* DATA
*** Block opens ***

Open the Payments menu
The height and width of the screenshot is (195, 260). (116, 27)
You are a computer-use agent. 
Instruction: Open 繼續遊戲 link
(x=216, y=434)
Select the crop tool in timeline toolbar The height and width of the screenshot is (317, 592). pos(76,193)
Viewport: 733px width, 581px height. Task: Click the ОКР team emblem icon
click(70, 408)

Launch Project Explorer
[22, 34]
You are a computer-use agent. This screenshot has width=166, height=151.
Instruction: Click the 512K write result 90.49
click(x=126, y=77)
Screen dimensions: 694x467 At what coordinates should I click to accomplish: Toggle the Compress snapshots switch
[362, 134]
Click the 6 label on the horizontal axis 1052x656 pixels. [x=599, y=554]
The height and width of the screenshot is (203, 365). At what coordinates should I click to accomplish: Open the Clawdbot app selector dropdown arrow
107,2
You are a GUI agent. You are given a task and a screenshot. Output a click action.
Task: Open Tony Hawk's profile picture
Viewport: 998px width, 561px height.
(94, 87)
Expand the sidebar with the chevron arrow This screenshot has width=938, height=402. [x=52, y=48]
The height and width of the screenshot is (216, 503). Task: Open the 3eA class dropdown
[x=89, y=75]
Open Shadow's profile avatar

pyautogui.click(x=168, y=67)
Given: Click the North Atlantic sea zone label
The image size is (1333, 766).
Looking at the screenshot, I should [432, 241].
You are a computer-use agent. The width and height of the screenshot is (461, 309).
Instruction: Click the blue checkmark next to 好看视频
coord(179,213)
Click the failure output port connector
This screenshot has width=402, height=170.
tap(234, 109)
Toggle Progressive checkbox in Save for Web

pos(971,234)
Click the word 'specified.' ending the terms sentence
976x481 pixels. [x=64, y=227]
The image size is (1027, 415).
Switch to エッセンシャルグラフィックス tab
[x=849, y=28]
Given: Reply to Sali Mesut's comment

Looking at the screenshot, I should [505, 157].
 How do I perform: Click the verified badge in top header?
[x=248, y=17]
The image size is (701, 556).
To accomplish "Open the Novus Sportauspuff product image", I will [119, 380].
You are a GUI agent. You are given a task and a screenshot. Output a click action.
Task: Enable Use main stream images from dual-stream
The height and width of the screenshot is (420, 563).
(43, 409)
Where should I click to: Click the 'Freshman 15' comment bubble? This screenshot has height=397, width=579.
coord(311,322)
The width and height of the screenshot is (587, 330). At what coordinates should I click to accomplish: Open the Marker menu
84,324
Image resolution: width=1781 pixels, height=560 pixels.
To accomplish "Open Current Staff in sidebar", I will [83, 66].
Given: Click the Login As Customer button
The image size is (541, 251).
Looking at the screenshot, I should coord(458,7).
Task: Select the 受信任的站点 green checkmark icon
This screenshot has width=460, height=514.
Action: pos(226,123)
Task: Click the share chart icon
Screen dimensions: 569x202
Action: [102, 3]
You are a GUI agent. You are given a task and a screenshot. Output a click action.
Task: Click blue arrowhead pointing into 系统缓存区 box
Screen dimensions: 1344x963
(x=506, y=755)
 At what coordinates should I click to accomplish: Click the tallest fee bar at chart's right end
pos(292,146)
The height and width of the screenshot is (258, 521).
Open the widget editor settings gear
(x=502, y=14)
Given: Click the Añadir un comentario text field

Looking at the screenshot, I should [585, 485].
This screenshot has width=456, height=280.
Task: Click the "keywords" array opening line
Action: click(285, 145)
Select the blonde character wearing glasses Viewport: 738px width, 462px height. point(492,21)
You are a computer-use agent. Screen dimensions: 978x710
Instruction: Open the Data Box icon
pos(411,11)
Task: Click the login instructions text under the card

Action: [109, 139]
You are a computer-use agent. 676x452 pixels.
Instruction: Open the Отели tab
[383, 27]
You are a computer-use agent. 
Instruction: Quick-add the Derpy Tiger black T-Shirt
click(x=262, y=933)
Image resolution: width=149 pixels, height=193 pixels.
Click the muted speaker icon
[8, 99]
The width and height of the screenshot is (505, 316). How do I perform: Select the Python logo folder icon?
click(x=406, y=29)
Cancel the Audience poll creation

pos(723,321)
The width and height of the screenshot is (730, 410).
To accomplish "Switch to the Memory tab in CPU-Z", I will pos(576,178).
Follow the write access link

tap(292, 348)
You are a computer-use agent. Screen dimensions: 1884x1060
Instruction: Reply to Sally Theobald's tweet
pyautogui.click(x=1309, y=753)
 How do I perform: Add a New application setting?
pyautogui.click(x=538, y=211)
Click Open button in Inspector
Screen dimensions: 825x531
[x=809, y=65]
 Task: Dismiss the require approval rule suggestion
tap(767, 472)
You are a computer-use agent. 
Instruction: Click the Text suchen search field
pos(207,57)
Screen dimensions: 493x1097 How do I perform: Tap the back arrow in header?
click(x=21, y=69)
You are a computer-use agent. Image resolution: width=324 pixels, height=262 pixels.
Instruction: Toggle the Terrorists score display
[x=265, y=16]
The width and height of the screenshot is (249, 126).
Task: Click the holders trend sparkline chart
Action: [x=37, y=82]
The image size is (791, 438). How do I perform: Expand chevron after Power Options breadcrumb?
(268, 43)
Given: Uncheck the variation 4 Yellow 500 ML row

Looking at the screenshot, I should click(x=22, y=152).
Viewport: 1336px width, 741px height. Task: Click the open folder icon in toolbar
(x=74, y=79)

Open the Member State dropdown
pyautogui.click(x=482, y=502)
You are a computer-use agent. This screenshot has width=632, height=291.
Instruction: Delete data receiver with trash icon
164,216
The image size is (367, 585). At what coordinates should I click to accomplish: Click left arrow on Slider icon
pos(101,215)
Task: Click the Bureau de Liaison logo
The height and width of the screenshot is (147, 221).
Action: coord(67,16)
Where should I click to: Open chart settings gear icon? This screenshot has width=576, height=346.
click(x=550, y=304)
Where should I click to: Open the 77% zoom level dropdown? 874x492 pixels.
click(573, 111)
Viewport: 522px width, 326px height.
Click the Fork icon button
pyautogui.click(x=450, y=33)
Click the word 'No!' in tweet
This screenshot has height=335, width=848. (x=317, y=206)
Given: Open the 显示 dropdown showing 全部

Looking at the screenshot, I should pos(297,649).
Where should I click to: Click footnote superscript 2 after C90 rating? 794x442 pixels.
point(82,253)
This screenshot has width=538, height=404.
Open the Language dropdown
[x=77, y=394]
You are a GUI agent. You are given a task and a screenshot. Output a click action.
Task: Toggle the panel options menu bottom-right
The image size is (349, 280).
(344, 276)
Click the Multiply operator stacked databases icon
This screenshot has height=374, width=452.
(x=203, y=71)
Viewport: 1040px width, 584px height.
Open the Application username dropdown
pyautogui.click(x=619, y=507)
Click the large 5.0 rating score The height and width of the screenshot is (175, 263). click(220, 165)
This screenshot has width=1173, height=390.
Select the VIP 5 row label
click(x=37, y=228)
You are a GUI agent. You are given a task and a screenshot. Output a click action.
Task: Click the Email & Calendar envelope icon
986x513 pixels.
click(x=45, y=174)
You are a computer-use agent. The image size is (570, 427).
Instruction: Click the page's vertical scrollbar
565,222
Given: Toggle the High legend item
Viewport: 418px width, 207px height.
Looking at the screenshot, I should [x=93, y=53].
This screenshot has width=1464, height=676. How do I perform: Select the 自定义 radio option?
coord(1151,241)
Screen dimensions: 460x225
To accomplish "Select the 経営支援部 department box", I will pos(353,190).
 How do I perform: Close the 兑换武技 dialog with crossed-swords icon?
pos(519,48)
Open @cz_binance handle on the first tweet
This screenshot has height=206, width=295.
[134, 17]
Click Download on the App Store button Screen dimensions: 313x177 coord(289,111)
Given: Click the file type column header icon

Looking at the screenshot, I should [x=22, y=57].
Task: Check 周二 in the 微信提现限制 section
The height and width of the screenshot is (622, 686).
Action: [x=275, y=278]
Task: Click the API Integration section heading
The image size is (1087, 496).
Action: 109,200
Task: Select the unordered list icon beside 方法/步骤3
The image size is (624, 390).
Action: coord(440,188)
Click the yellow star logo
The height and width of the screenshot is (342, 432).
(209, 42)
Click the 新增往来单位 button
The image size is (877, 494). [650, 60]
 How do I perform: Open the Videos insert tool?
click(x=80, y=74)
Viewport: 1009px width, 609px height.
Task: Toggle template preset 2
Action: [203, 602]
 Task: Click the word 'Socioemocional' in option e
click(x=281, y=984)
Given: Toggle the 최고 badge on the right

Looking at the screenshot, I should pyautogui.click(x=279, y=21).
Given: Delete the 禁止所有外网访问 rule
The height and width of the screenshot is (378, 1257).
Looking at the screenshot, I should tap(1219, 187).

*** Block closes ***

* YOUR OBJECTIVE
Filtering the entries above by the word "sidebar", copy each line that matches.

* WRITTEN REPLY
Expand the sidebar with the chevron arrow This screenshot has width=938, height=402. [x=52, y=48]
To accomplish "Open Current Staff in sidebar", I will [83, 66].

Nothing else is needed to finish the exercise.